Un entretien (Q&R) avec Taylor Cass Talbott

Il est difficile de passer à côté des images choquantes de tas de plastiques flottant au milieu des océans du monde fessant vedette dans les médias. Les photos et les reportages ont sonné l'alarme auprès des citoyens et des décideurs. La question des déchets plastiques dans les océans est l’une des crises les plus significatives de notre époque. Nous pensons que les récupérateurs et récupératrices de matériaux peuvent jouer un rôle important dans la résolution du problème.

Les récupérateurs de matériaux sont des recycleurs du secteur informel qui tirent leur subsistance de la collecte, du tri et du recyclage des déchets dans les villes riches et pauvres, mais jouent un rôle particulièrement important dans les pays du Sud, où la gestion des déchets municipaux est souvent insuffisante pour répondre aux besoins urbains. Dans les villes côtières, les récupérateurs de matériaux jouent non seulement un rôle pour garder les villes propres, mais aussi dans la réduction de la quantité de plastique qui se dirige vers l'océan.

Dans les villes côtières, les récupérateurs de matériaux jouent non seulement un rôle pour garder les villes propres, mais aussi dans la réduction de la quantité de plastique qui se dirige vers l'océan.

Grâce à la nouvelle initiative de WIEGO, Réduire les déchets dans les villes côtières (ReWCC), avec le soutien de l'Agence suédoise de coopération pour le développement international (ASDI), nous travaillons avec des organisations de récupérateurs et récupératrices dans certaines villes côtières afin de sensibiliser davantage au rôle qu´ils et elles jouent (et peuvent jouer encore) dans la réduction des déchets plastiques des océans et, ce qui est aussi important, pour renforcer leurs organisations afin d’être plus efficaces dans ce processus.

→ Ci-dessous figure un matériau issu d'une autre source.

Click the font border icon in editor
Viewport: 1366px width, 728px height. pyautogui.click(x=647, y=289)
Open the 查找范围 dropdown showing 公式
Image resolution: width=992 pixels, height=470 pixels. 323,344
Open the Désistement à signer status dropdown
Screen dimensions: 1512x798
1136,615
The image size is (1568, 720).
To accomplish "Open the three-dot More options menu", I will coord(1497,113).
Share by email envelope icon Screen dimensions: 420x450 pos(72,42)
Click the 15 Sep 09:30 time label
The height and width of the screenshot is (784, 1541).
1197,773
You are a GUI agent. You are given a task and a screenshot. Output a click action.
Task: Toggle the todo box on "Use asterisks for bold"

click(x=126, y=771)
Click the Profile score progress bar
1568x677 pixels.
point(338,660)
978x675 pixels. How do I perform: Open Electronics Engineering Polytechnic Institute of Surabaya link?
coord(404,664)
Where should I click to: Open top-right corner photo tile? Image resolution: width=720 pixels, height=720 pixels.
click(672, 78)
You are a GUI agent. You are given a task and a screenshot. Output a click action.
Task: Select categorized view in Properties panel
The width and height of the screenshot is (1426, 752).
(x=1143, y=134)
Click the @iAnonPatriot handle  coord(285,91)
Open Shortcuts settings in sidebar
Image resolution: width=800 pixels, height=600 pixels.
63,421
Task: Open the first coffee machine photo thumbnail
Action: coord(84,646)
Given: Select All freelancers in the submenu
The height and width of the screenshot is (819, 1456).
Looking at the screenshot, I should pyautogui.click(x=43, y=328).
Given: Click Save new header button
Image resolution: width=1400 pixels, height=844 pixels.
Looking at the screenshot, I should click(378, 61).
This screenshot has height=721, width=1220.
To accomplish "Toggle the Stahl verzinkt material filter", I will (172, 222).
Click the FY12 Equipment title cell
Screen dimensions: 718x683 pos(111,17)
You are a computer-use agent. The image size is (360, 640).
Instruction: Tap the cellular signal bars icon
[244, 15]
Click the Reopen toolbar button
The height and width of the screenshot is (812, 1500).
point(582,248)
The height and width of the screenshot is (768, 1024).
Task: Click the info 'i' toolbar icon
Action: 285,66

Le plastique dans notre monde n’est cependant pas un sujet simple, les déchets du monde entier étant exportés des pays riches vers les pays pauvres, avec la production de plastiques augmentant sans entrave et l’industrie intervenant dans les tentatives de réponses politiques. Nous abordons certaines de ces questions avec Taylor Cass Talbott, la coordinatrice du nouveau projet WIEGO « Réduire les déchets dans les villes côtières », et nous parlerons davantage sur l’initiative ReWCC et sur les défis et le potentiel de la participation des récupérateurs et récupératrices de matériaux pour la résolution de cette crise mondiale.

En savoir plus sur le travail de WIEGO avec les récupérateurs de matériaux autour du monde.

La décharge de MbeubeussUn récupérateur de matériaux dans la décharge de Mbeubeuss, à l'extérieur de Dakar, au Sénégal, collecte et trie les déchets de la ville afin de réduire la quantité de plastique se dirigeant vers l'océan Atlantique. Photo : Jenna Harvey

Quels sont les objectifs de cette nouvelle initiative ReWCC ?

Le projet ReWCC met en évidence et accroît la contribution des récupérateurs de matériaux à la réduction des plastiques dans les océans du monde entier. Pour cela, nous soutenons des organisations de récupérateurs et récupératrices de matériaux dans plusieurs villes côtières – Accra, Ghana ; Buenos Aires, Argentine ; et Dakar, Sénégal – pour mieux faire entendre leurs voix et augmenter leur capacité de récupération des déchets. En renforçant leurs organisations, notre objectif est de les aider à s’intégrer dans des systèmes plus formalisés de gestion des déchets solides municipaux.

Quel rôle jouent les récupérateurs et récupératrices de matériaux dans la lutte contre les plastiques dans les océans ?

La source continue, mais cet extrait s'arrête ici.